Trois ONG guyanaises ont déposé des observations dans une procédure d’arbitrage où la société Nordgold demande plus de 4,5 milliards de dollars à l’État français pour l’abandon du projet Montagne d’Or.
Le 4 juillet 2025, trois organisations de la société civile – le Collectif des Premiers Nations (CPN), l’Organisation des Nations Autochtones de Guyane (ONAG) et Guyane Nature Environnement (GNE) – ont déposé des observations en qualité d’amicus curiae dans le cadre d’une procédure d’arbitrage international opposant l’État français à deux holdings russes, Severgroup LLC et KN Holding LLC. Ces dernières, contrôlées par l’oligarque Alexey Mordashov, placé sous sanctions européennes, sont actionnaires majoritaires de Nordgold, entreprise impliquée dans le projet minier Montagne d’Or en Guyane.

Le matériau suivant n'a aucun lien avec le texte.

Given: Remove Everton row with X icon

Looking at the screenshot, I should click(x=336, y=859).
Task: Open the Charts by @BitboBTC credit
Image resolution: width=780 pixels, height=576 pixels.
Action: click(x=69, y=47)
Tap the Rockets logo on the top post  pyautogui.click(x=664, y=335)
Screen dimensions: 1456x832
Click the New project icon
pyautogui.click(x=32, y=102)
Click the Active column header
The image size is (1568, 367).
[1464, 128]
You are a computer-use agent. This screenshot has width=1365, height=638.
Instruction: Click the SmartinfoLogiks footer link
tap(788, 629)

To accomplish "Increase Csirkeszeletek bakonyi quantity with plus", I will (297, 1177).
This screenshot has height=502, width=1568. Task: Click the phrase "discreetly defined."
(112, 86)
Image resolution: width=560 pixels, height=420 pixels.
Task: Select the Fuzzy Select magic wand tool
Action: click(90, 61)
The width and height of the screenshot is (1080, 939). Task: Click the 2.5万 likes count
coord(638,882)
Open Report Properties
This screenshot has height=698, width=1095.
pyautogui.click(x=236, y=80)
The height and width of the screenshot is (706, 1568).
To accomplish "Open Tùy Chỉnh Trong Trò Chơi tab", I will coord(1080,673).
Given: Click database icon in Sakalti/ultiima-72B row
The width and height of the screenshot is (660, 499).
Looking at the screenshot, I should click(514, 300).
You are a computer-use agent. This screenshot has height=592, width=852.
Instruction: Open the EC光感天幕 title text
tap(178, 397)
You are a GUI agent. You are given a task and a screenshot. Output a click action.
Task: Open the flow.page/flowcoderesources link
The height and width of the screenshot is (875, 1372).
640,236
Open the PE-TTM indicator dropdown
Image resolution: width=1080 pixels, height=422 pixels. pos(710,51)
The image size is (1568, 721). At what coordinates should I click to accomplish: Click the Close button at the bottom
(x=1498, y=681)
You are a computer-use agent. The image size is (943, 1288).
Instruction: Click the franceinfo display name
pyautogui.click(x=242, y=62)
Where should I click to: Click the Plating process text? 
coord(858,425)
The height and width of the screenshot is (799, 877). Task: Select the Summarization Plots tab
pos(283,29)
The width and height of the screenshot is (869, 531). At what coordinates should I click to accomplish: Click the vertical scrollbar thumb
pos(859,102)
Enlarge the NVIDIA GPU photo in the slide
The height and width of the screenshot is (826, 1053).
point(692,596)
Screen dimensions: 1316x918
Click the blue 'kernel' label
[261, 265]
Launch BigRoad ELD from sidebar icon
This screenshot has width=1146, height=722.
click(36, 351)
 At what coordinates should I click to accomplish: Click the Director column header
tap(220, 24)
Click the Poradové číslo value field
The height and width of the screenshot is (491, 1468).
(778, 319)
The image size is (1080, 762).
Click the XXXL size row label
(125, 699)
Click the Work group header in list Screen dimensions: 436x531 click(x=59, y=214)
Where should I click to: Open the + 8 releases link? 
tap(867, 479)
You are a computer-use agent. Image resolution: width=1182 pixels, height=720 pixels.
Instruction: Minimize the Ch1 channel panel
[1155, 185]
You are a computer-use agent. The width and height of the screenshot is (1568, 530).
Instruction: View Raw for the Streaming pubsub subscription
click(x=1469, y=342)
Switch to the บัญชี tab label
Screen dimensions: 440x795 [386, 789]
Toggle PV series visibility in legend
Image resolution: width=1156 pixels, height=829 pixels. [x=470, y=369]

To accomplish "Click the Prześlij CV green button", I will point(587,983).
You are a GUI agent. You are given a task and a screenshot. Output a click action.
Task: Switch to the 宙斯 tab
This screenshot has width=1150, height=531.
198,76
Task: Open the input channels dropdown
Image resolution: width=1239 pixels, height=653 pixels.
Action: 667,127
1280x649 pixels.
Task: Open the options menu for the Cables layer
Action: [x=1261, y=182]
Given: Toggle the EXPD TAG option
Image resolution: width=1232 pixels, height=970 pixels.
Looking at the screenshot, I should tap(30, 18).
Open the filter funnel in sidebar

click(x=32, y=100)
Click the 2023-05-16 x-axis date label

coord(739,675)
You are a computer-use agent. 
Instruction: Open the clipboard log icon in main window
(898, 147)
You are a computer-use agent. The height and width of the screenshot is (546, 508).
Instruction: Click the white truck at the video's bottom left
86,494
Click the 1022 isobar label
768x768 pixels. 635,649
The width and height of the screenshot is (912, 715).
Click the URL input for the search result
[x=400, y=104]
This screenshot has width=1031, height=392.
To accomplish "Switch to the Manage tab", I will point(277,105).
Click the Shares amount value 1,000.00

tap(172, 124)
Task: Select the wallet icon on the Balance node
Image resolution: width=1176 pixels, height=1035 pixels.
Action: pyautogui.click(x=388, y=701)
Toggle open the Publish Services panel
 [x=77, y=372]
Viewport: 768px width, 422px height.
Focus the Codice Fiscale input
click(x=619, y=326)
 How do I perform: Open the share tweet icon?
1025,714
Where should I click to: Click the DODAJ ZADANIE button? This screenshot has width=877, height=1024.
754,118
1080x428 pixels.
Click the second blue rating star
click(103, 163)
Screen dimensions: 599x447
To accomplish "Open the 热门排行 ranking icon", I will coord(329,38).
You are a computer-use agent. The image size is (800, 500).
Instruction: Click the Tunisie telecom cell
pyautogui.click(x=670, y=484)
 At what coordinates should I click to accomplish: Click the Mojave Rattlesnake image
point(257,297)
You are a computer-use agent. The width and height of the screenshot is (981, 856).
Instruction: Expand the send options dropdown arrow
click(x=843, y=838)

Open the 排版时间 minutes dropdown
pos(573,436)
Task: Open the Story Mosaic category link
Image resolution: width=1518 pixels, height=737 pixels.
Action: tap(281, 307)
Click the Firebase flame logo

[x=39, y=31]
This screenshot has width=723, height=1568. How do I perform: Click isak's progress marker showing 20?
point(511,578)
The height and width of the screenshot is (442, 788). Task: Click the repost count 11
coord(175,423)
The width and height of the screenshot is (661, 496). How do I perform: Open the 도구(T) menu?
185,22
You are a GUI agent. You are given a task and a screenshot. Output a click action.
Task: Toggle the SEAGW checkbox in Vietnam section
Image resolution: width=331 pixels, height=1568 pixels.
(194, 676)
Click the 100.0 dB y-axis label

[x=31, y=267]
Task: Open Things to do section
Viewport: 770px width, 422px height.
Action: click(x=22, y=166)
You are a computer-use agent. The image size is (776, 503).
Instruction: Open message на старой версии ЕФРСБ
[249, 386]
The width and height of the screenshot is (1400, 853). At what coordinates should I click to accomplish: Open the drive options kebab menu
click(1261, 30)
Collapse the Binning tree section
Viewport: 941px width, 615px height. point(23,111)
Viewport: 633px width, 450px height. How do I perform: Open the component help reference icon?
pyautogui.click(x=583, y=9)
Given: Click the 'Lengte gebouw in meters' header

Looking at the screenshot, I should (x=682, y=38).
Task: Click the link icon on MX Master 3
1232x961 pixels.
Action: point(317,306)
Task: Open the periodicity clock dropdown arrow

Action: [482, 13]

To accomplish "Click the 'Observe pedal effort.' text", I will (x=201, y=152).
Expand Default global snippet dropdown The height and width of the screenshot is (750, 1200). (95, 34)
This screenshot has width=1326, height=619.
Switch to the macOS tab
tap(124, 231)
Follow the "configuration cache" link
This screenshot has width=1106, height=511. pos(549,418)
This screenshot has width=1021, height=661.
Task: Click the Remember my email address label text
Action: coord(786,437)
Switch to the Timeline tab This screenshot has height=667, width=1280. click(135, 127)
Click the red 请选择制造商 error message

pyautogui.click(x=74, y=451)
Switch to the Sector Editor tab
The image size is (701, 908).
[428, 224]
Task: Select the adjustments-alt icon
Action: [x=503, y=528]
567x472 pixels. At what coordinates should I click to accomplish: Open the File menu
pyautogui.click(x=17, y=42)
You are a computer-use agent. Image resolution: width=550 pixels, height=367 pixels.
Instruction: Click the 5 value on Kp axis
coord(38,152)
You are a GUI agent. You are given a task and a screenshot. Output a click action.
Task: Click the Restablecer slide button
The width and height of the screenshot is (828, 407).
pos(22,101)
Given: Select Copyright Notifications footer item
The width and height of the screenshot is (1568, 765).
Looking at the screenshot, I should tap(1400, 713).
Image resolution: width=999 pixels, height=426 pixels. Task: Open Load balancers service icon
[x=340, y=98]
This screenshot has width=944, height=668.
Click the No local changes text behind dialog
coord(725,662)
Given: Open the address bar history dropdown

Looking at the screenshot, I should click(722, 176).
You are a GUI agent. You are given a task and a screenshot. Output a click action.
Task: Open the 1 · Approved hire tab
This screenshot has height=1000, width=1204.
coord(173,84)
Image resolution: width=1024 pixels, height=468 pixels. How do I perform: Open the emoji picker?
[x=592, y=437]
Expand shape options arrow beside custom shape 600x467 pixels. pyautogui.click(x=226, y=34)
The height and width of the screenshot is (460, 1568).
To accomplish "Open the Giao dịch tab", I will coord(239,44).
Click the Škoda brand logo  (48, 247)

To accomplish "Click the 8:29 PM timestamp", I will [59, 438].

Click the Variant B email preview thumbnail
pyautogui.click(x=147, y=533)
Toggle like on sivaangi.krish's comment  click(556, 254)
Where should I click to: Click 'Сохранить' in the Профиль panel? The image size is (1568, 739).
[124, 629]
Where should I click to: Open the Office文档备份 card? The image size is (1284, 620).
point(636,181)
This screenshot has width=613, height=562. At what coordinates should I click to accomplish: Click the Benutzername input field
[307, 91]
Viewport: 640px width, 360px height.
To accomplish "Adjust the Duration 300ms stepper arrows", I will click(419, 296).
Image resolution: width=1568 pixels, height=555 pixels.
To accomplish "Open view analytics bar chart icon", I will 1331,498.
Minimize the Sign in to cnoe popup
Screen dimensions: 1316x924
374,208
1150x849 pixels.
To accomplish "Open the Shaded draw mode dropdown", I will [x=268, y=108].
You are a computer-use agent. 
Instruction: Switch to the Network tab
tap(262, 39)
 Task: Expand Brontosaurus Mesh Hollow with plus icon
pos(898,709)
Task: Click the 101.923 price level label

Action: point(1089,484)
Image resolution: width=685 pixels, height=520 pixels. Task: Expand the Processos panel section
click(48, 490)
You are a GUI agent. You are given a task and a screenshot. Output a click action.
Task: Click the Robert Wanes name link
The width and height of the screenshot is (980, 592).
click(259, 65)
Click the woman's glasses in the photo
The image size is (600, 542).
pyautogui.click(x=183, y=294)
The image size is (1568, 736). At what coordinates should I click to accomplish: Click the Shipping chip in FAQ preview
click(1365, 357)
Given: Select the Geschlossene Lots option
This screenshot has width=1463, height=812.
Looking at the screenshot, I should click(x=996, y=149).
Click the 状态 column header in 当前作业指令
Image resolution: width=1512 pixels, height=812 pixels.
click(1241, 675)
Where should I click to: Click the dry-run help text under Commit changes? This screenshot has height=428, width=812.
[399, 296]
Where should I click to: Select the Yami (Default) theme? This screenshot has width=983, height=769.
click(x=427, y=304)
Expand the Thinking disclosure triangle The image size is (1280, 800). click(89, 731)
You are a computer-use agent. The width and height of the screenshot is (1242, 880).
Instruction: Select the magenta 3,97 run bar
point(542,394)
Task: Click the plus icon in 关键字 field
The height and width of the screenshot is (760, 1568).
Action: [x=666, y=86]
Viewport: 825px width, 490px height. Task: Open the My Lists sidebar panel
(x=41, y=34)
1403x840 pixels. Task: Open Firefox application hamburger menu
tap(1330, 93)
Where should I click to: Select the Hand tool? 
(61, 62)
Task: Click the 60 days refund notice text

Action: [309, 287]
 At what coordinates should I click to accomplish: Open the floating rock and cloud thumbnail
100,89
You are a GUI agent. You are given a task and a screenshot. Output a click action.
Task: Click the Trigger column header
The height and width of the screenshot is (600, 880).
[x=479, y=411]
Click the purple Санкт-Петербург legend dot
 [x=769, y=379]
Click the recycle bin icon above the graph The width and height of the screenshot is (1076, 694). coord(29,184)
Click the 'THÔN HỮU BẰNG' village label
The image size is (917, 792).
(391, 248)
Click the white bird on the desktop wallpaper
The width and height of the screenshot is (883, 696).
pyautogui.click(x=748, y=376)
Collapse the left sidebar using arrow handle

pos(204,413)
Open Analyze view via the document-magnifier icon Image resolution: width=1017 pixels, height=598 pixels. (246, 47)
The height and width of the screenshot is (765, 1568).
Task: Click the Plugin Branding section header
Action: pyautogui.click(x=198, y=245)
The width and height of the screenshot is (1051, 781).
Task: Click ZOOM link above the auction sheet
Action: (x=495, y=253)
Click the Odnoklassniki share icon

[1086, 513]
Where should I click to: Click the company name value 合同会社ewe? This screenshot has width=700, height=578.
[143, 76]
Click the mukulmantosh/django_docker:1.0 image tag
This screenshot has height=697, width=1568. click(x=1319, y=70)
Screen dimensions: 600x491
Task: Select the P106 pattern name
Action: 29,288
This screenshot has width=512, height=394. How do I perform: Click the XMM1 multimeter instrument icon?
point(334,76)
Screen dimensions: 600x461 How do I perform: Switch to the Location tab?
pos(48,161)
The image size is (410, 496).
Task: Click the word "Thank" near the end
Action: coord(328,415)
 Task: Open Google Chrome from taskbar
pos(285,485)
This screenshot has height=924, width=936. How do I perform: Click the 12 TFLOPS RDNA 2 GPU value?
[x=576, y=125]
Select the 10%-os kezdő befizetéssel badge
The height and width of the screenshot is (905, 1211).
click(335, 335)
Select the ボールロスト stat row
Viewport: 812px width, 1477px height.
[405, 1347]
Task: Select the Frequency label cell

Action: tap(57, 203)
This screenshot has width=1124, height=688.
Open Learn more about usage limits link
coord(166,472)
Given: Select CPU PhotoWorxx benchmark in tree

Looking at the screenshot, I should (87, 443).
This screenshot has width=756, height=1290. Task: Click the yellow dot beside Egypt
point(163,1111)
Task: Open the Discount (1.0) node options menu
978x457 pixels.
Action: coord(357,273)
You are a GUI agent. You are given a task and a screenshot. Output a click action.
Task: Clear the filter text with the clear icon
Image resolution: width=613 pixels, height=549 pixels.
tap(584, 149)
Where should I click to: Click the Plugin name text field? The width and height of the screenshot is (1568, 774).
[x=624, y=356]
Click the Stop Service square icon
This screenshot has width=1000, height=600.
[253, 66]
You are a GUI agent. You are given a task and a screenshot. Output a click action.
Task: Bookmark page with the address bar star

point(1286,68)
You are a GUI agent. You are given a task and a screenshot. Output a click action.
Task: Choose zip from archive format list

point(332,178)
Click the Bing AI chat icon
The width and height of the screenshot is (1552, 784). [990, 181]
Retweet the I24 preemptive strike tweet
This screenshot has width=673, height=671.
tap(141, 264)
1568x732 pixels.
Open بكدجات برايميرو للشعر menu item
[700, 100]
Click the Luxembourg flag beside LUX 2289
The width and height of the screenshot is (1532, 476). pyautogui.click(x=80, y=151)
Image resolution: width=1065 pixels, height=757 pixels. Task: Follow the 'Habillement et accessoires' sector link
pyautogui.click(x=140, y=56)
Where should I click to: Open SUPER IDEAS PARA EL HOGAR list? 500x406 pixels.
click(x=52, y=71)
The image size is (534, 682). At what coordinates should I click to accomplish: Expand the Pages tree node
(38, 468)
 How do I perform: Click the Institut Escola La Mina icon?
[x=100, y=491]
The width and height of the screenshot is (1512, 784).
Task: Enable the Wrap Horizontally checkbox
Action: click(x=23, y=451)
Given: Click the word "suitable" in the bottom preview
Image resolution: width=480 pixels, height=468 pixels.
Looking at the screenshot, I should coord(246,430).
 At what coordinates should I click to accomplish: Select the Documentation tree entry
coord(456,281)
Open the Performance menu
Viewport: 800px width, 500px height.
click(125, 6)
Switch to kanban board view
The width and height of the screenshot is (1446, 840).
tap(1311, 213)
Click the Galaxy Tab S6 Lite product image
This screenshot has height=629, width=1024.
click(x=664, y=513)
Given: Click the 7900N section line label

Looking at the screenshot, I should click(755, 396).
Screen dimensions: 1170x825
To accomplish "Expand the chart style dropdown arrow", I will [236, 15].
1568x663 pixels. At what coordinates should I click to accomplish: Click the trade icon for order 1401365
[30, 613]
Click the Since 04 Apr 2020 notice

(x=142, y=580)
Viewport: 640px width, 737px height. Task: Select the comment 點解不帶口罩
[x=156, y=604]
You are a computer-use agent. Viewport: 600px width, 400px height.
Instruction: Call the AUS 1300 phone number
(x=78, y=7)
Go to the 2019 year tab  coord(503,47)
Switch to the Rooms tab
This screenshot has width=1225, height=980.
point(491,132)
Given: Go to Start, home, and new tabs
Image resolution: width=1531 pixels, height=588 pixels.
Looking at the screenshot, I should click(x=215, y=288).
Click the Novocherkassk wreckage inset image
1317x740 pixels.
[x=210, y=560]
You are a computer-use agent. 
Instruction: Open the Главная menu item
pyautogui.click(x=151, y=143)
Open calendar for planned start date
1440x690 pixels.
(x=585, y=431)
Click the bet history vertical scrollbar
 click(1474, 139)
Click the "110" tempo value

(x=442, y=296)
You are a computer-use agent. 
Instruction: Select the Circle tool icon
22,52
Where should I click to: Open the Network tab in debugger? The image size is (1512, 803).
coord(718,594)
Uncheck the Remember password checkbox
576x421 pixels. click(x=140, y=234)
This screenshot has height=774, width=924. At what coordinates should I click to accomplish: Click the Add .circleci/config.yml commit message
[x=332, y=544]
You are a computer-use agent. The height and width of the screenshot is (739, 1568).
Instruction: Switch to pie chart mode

Une demande record contre l’État français
Ce recours est déposé au titre d’une procédure de règlement des différends entre investisseurs et États (ISDS ou RDIE), prévue par le traité bilatéral d’investissement signé entre la France et la Russie en 1989. Plus de 4,5 milliards de dollars de compensation seraient réclamés à la France par les investisseurs, pour des manquements présumés à leurs droits d’exploiter de l’or et d’autres ressources naturelles en Guyane. Cette affaire constitue « le premier véritable cas majeur d’arbitrage d’investissement contre la France ».
Le projet Montagne d’Or, une mine d’or à ciel ouvert de grande ampleur, avait été rejeté en 2019 par le Conseil de défense écologique, qui le jugeait « incompatible avec les exigences environnementales fixées par l’exécutif ». La Compagnie de la Montagne d’Or, créée en 2016 et détenue à 55 % par Nordgold, avait par la suite engagé un long contentieux administratif. Celui-ci s’est soldé en novembre 2024 par une décision de la Cour administrative d’appel de Bordeaux, confirmant la légalité du refus de prolongation des concessions minières par l’administration.
Un projet contesté sur les plans écologique et social
Ce recours arbitré par la Cour permanente d’arbitrage de La Haye (affaire CPA n° 2022-13) relance donc un dossier hautement controversé. Le projet Montagne d’Or avait fait l’objet d’importantes mobilisations en Guyane et en France, en raison « des impacts massifs attendus sur les droits humains et sur l’environnement ». Parmi les risques pointés par les ONG figurent l’utilisation de cyanure, le recours à des explosifs, la destruction d’habitats naturels sensibles et la pollution durable des écosystèmes locaux.
Selon Nolwenn Rocca (GNE), « On est face à un cas inédit de mauvaise foi des investisseurs russes qui ont acquis une société dans un contexte très défavorable car elle ne pouvait légalement obtenir la prolongation de ses concessions, puisqu’elle multipliait les exploitations illégales et manquait à son obligation de réhabilitation des sites miniers ». Elle ajoute que « les holdings russes tentent leur dernier coup de poker […] pour faire indemniser leurs mauvais investissements par l’État français », alors même que « les citoyens s’y étaient opposés en raison de la grave atteinte à leur droit à un environnement sain ».
Le délégué général de Notre Affaire à Tous, Jérémie Suissa, considère pour sa part que « cette affaire illustre la nécessité de poser des limites d’intérêt général aux droits des investisseurs privés ». Il dénonce une logique dans laquelle « le fait que deux États aient signé un accord bilatéral ne peut pas prévaloir sur l’intérêt général mondial ».
Un arbitrage qui interroge sur la souveraineté écologique
L’émergence de ce cas suscite des questions plus larges sur les capacités des États à mener une politique de transition écologique ambitieuse. Mathilde Dupré, codirectrice de l’Institut Veblen, rappelle que « cette affaire intervient dans un contexte de tensions croissantes entre obligations de protection des investissements étrangers et impératifs de préservation environnementale pointées du doigt à la fois par le GIEC et l’IPBES ». Elle estime qu’elle « questionne la capacité des États à redéfinir leurs priorités en matière de transition écologique face aux engagements contractés dans le cadre des traités d’investissement ».
Les ONG requérantes ont été assistées dans cette démarche par les cabinets d’avocats Baldon et Seattle Avocats. Si les observations de Guyane Nature Environnement, du CPN et de l’ONAG ont été acceptées, celles du WWF, de l’Institut Veblen et de Notre Affaire à Tous ont été rejetées sans justification. Une situation d’autant plus sensible que la Guyane concentre « 50 % de la biodiversité française » mais reçoit « peu de crédits dédiés à la préservation de l’environnement », selon GNE.
L’issue de cet arbitrage pourrait ainsi créer un précédent juridique et financier important pour la France, contraignant sa politique environnementale future et interrogeant la place des traités d’investissements dans la définition des choix collectifs.